Parts of the exercise:
1) Rewrite the drill-sharpening thread from "Today, I sharpened" through "tapping a thread.", changing "aluminium" to "brass".
2) In the drill-sharpening thread, how much undersize does Alan C. plan to routinely drill pilot holes for metric drills?

Excerpted text:
****************************************
Today, I sharpened a 5/16" (7.9mm) drill and drilled a hole through a 10mm piece of aluminium. The top of the hole had a diameter of 8.7mm which is not acceptable for tapping a thread.
I then sharpened a 1/4", 17/64", 9/32" and 19/64" drills and used them to drill pilot holes for the 5/16" drill.
The diameters at the top of the resulting holes were 8.2mm, 8.1mm, 8.1mm and 8.3mm respectively. Thus it seems that drilling a pilot hole 1/64" smaller than the final hole isn't quite enough while drilling one 1/16" less than the final hole leaves enough meat for the lips of the final drill to start bouncing around again. It seems that the optimum is to drill a pilot hole 2/64" (1/32") less than the desired diameter. The hole thus produced, while still marginally larger (0.2mm = 8thou) than the nominal is acceptable.
I think I will sharpen all my drills and routinely drill pilot holes which are 1/32" undersize for imperial sizes and 1mm undersize for metric drills.
After all this I'm quite glad I got the sharpener which is quick and easy to use.


Regards,
Alan C.


----------



## goldstar31 (Nov 30, 2016)

Just imagine the task of drilling a hole less than an 1/8th in diameter and say 12" long, perfectly parallel ?

I wonder just how many people could attempt and succeed. And yet it was and is the task of bagpipe makers.
Moreover, said he clearing his throat- I've done it.

I've also done tapered holes.

I'm interested in the technique which others might adopt

Norman


----------



## Blogwitch (Nov 30, 2016)

Getting away a little from the sharpening side.

I have used for many years bullet tipped drills made for Black & Decker. They are a bit limited in their sizes, but when used in conjunction with a spot drill (not centre drill) then they cut a very precise hole.
They are also very good for thin sheet work as there is no snatch at all when they break through, which is usually a problem with normal drills and the cause of oversized holes as they are snatched to one side as they break through.

I do have a Martek drill sharpener from about 20 years ago, driven rather than by an electric drill but an old model marine motor that was too 'dirty' for radio control work.
It does an almost good job, but on smaller sizes it fails rather badly as you have to set it up by locating the cutting faces in a plastic jig, and that was the major downfall.

If you are going to resharpen drills accurately, then the only way is to buy an industrial sharpener with a cam operation, as used in large workshops. All others sold for the model engineering fraternity are hit or miss, and to my way of thinking are a total dead loss.

John


----------



## mcostello (Dec 1, 2016)

I worked in a screw machine shop, There was a Guy there that could sharpen 1/8" drills and get Them to cut .001 over diameter. That's counting centering up the bit and all. I was only good to about .003 and could not get any better. It's possible and done in production settings everyday. Used a bench grinder also.


----------



## BaronJ (Dec 1, 2016)

Hand sharpening drills is a good skill to aquire.
I guess that I'm lazy nowadays, I even use a jig to sharpen small drills less than 3 mm.
However I agree that they are very cheap even though half of the new ones are only fit for the scrap bin.
****************************************
Dataset records:

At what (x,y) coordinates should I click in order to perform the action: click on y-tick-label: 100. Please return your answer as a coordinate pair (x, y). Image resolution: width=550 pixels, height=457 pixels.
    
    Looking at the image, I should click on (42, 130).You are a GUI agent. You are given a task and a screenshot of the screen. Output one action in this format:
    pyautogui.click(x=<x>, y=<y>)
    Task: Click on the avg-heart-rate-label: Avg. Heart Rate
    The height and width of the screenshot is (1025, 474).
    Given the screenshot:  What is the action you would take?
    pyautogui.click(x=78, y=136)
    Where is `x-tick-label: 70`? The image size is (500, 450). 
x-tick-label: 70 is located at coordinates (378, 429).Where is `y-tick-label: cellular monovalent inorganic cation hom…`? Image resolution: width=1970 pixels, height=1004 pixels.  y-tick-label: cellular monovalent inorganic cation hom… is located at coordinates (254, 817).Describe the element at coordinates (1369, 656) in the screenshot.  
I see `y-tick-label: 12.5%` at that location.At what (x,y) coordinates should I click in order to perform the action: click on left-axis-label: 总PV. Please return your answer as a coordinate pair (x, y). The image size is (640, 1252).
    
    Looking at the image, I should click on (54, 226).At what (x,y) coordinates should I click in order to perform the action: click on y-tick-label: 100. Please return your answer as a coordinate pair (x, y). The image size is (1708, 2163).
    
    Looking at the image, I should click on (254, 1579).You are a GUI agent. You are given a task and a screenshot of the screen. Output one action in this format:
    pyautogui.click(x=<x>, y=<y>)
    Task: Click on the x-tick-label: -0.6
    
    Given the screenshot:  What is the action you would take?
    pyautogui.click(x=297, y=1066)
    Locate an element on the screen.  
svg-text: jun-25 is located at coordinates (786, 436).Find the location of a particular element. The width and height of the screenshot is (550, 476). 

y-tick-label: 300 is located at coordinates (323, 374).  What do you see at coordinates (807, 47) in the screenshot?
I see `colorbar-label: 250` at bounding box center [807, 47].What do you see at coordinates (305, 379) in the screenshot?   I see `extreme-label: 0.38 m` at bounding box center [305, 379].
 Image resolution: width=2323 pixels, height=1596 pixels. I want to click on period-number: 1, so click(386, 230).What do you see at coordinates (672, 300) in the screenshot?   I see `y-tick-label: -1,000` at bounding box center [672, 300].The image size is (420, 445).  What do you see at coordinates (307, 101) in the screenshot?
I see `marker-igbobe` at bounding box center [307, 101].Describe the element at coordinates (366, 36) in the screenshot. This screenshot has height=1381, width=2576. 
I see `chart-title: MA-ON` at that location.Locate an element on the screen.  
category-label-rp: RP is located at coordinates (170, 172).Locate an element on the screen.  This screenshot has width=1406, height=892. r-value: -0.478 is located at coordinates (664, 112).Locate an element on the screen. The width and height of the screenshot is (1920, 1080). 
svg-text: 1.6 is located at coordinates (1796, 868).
****************************************
Answers to this exercise:
1)
Today, I sharpened a 5/16" (7.9mm) drill and drilled a hole through a 10mm piece of brass. The top of the hole had a diameter of 8.7mm which is not acceptable for tapping a thread.

2) 1mm undersize.